Os pacientes estão a fazer tudo: “vão à escola, vão de férias, praticam desporto. Estão a ter vidas completamente normais”.

Os transplantes de órgão podem literalmente salvar vidas, mas também implicam algumas consequências.

Muitas vezes o transplante implica uma vida inteira de tratamentos com medicamentos imunossupressores — medicamentos esses necessários para manter o sistema imunitário sob controlo, e que este não rejeite o órgão transplantado como um invasor.

De acordo com Science Alert, uma equipa de cientistas norte-americanos anunciou agora ter realizado três transplantes de órgãos renais bem sucedidos, em crianças na Califórnia, sem a necessidade de supressão imunológica. Os transplantes utilizaram um novo método que minimiza o risco de o novo rim ser rejeitado.

A nova técnica foi apresentada num artigo publicado no New England Journal of Medicine, em junho deste ano.

A nova técnica permite libertar o paciente de imunossupressores e dos efeitos secundários associados — que nem sempre são agradáveis e incluem um risco acrescido de cancros e diabetes, além de reduzir a probabilidade de ser necessário um segundo transplante devido à rejeição do primeiro.

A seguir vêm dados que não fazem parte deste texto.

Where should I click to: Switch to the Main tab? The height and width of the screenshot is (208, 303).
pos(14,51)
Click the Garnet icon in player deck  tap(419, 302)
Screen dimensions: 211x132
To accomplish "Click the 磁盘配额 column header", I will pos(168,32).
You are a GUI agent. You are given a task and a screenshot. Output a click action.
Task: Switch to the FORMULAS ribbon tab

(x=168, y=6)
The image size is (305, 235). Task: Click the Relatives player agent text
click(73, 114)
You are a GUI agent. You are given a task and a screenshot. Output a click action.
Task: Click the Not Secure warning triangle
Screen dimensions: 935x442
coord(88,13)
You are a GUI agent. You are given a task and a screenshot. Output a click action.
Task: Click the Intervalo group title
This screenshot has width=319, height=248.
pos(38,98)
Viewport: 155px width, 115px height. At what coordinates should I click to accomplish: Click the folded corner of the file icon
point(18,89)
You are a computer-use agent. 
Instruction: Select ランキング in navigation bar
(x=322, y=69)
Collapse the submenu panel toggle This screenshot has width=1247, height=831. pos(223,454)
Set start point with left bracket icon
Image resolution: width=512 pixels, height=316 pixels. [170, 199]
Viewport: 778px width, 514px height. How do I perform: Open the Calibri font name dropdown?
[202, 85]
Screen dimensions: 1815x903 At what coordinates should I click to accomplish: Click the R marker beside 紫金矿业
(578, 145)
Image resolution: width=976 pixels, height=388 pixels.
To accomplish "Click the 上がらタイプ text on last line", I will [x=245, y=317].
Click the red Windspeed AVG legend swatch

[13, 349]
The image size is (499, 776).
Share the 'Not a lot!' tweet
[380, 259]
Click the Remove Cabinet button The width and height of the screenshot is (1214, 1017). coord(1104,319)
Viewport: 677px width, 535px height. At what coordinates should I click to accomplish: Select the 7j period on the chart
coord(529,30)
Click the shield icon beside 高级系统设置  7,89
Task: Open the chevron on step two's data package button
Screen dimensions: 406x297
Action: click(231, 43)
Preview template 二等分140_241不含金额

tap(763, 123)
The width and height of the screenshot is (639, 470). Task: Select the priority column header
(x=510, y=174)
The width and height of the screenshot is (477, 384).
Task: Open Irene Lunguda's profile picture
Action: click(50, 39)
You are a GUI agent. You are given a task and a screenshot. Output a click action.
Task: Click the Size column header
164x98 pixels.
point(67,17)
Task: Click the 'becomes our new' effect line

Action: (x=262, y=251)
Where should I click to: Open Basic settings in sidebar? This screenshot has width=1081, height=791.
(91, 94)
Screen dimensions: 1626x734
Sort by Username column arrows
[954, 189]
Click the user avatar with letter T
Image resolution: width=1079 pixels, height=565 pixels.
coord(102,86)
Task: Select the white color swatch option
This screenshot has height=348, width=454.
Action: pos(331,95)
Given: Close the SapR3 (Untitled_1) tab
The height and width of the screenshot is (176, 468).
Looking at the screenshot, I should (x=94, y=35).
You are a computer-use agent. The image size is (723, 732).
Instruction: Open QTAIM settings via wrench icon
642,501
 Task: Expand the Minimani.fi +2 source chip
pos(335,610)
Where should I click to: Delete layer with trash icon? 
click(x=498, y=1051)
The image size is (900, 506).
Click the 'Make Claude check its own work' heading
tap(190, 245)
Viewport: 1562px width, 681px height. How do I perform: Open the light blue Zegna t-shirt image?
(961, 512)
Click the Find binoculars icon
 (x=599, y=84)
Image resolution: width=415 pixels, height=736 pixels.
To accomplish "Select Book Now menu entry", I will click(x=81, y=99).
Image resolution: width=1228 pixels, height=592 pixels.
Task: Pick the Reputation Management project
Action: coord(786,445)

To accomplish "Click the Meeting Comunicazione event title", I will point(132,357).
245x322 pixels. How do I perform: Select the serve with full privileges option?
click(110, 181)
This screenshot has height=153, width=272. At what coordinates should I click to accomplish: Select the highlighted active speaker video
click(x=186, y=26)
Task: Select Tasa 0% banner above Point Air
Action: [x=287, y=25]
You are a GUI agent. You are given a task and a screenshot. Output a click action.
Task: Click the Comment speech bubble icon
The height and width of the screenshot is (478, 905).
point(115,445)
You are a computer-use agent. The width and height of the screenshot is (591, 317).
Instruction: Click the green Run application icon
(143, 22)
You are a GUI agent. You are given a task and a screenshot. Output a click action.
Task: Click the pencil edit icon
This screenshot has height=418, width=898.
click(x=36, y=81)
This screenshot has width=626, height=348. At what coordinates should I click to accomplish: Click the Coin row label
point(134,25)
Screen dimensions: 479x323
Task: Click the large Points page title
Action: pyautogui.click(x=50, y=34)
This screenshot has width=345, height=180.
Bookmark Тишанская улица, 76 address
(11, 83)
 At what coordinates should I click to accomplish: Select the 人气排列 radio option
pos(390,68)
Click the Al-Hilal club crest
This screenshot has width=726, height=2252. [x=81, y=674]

“É possível libertar com segurança os pacientes da imunossupressão vitalícia após um transplante renal”, diz Alice Bertaina, professora associada de pediatria na Universidade de Stanford na Califórnia.

A técnica funciona transplantando com segurança o sistema imunitário do doador para o paciente — através de células estaminais da medula óssea — antes de transplantar o próprio rim

Esta metodologia, designada “transplante duplo de órgão imune/sólido”, ou DISOT, já tinha sido experimentada antes, mas com um sucesso limitado.

Mas neste caso a equipa de cientistas adicionou um processo extra: removeram os tipos de células imunitárias (alfa-beta T e CD19 B) que causam a doença exerto-versus-hospedeiro, ou GVHD — uma complicação potencialmente letal ocorreu ocasionalmente quando técnicas semelhantes foram usadas no passado.

Com uma ameaça reduzida de GVHD, o processo era muito mais seguro. A remoção das células T alfa-beta é relativamente “suave”, tornando-a adequada para crianças medicamente vulneráveis, e permite transplantes geneticamente combinados (de um dos pais).

Segundo a equipa de investigadores do Massachusetts General Hospital, as células removidas recuperam naturalmente no paciente em 60-90 dias, construindo novamente o sistema imunitário.

Foram feitos outros ajustes, incluindo uma redução da toxicidade da quimioterapia e do tratamento com radiação necessários antes do transplante.

Ainda assim, é necessário algum trabalho de preparação bastante desgastante para ultrapassar o sistema imunitário do paciente e preparar o corpo para receber um novo órgão.

As três crianças que recebem os transplantes renais desta forma têm uma doença genética extremamente rara chamada displasia imuno-óssea Schimke (SIOD), que restringe a capacidade do corpo de combater a infeção e pode levar à falência renal.

“Esta notável experiência sublinha o potencial do transplante combinado ou sequencial de células estaminais hematopoiéticas e do transplante renal para corrigir doenças de hematopoiese e imunodeficiência e para induzir tolerância ao aloenxerto renal”, escrevem os autores do estudo, Thomas Spitzer e David Sachs.

“O SIOD é uma doença rara que envolve imunodeficiência, o que sem dúvida contribuiu para a obtenção de uma gravação bem sucedida do HSCT doador”.

Embora o SIOD e todas as suas complicações continuem a ser algo com que as crianças têm de lidar, todos os rins transplantados estão a trabalhar como deveriam. Os transplantes têm sido bem sucedidos há pelo menos 22 e 34 meses, relatam os investigadores.

“Estes foram pacientes únicos em que tivemos de fazer o transplante de células estaminais e um transplante renal”, diz Bertaina.

“Eles estão a fazer tudo: vão à escola, vão de férias, praticam desporto. Estão a ter vidas completamente normais“.

De particular interesse para a equipa de investigação são os pacientes que já tiveram um transplante renal rejeitado pelos seus corpos.

Isto acontece em até metade de todos os casos em crianças, levando a sistemas imunitários hiper sensibilizados que muito provavelmente não aceitariam um segundo rim através de um procedimento de transplante normal.

Eventualmente, a técnica poderia até ser adaptada para cobrir transplantes de órgãos que não rins. “Isso é um desafio, mas não é impossível”, diz Bertaina.